All things considered, the patch is relatively small. It almost exclusively consists of changes to the RTS; the compiler itself is essentially unaffected. The primops come with fairly extensive Haddock documentation, which can be found in
primops.txt.pp. For an overview of the implementation strategy, as well as a discussion of several of the finer details, see the Notes in
The implementation currently prioritizes simplicity over performance. In particular, every continuation is always stored as a single, large chunk of stack. If these chunks grow particularly large, it could result in poor performance, as the current implementation does not attempt to cleverly squeeze stack frames into the existing stack: it all must fit at once. I have made this decision after trying a few different approaches to make things more efficient, all of which were significantly more complicated (see the collapsed section below for more details). In the absence of many reviewers intimately familiar with this part of the RTS, I’ve decided to defer those optimizations to future improvements, if they prove desired.
The MR includes a few simple test cases. There are some tricky interactions, like stack overflow scenarios that remain without thorough testing, as I am not entirely sure how to reliably provoke them.
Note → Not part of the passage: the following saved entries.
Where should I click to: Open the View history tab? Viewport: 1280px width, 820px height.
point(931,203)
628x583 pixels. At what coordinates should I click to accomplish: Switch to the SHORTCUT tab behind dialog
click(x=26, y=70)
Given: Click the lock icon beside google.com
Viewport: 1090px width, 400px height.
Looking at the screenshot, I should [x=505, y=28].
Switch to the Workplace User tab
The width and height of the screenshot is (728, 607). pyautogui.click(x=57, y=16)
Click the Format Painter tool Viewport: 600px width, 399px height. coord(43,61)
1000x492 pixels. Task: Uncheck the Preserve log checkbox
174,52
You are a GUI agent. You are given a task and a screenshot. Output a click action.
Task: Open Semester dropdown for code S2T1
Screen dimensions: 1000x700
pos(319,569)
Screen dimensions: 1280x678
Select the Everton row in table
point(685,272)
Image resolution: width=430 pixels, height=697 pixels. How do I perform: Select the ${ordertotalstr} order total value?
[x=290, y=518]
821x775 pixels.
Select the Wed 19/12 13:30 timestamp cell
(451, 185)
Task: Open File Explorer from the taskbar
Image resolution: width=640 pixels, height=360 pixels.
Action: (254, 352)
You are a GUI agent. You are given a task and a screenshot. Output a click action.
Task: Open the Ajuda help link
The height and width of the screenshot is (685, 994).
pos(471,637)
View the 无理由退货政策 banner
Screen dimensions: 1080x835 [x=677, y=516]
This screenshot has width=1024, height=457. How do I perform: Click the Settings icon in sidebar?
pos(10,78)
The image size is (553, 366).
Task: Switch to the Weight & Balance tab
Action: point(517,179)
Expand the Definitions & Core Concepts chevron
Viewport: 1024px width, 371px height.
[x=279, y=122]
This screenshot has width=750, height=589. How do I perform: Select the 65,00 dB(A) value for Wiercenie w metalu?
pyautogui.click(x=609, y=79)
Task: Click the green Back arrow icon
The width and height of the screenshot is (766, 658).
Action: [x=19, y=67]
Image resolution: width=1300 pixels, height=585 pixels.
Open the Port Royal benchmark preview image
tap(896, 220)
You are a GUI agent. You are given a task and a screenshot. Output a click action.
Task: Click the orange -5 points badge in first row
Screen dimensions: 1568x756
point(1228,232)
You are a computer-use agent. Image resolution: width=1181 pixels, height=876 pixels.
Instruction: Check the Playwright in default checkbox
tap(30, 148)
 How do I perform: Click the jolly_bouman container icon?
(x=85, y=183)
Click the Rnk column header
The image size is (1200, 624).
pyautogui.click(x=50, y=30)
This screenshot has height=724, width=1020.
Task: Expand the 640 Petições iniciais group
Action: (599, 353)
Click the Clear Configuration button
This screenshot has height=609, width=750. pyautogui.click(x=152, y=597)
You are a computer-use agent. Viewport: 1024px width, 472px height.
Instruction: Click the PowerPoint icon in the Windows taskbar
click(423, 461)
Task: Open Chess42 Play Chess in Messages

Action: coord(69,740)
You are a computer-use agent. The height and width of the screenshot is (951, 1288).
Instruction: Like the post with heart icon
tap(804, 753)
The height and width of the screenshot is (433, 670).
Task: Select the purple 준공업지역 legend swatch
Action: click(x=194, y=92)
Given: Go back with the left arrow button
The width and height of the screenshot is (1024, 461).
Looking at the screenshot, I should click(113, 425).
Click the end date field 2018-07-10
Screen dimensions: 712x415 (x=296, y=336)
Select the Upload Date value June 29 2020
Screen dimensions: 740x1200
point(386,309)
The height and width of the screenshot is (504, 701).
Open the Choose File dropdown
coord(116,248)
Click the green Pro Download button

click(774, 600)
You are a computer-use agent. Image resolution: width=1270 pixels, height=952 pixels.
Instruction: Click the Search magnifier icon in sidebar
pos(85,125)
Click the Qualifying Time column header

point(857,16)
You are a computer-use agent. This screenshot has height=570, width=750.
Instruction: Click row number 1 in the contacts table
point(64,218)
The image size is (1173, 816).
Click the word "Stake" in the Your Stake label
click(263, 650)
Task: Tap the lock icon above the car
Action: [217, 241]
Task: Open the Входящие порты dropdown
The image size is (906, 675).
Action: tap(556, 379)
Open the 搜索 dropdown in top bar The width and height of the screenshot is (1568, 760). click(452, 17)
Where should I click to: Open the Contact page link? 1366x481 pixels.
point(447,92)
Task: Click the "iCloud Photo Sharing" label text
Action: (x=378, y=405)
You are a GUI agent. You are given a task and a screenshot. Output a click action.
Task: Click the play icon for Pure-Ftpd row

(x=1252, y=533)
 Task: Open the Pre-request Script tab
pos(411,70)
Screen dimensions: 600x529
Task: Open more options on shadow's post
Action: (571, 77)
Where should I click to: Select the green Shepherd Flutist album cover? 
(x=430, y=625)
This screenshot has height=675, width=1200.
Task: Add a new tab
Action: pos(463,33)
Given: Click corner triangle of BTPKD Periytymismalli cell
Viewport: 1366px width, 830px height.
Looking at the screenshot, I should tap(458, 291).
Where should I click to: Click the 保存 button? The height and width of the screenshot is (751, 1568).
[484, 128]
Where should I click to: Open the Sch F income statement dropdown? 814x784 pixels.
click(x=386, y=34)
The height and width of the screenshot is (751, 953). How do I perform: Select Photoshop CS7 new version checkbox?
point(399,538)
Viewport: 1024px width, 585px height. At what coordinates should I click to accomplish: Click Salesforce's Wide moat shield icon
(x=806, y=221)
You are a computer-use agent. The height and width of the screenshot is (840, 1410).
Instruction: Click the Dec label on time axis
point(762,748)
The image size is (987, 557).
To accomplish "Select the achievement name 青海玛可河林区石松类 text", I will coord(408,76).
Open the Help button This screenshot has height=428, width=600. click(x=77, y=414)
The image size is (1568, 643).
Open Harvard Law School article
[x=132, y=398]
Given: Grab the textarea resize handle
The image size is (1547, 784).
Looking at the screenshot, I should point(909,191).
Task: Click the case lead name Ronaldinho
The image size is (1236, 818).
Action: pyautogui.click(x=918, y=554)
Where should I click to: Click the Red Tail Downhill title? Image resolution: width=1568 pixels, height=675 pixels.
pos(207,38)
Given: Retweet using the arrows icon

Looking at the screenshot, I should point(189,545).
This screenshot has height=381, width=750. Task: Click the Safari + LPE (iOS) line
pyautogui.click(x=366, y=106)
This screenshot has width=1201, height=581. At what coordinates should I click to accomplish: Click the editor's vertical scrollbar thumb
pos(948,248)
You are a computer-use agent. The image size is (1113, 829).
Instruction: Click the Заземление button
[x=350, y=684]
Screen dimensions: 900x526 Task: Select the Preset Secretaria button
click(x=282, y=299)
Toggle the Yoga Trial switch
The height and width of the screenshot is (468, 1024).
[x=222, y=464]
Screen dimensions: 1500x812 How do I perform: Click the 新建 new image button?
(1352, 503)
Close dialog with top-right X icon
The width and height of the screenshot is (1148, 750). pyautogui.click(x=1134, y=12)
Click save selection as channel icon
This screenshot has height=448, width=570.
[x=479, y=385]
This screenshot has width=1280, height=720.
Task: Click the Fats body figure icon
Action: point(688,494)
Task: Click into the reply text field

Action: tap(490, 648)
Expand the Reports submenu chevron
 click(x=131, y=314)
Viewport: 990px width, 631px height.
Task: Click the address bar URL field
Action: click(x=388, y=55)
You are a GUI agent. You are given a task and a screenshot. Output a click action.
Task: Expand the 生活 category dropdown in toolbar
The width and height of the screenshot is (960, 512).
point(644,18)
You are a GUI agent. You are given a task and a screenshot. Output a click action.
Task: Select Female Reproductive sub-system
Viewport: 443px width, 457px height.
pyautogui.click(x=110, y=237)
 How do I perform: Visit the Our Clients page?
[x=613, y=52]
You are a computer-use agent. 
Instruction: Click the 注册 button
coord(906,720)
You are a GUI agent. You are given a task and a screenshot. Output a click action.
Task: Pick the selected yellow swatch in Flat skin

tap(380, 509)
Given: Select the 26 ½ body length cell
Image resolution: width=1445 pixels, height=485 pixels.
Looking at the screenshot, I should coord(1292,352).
If anyone has any concrete suggestions, I am open to trying them out.
Old notes on multi-chunk restores (deferred)
Performance consideration: multi-chunk restores
CONTINUATION closure is always one giant chunk of stack, even if it originated from arbitrarily many stack chunks. Furthermore, when it is restored, it’s always restored in one, huge go: it ensures there’s enough space in the current stack chunk to fit the entire chunk of captured frames. Since this can be arbitrarily large, an entire stack chunk may not be enough, so restoring a continuation may overflow multiple times in succession!
This strategy is technically handled okay by the RTS, as if multiple stack overflows occur back-to-back, the scheduler will allocate increasingly large stack chunks until the overflows stop. However, this is really quite exceptionally wasteful behavior, as it may result in arbitrarily many intermediate stack chunks being allocated that go completely unused.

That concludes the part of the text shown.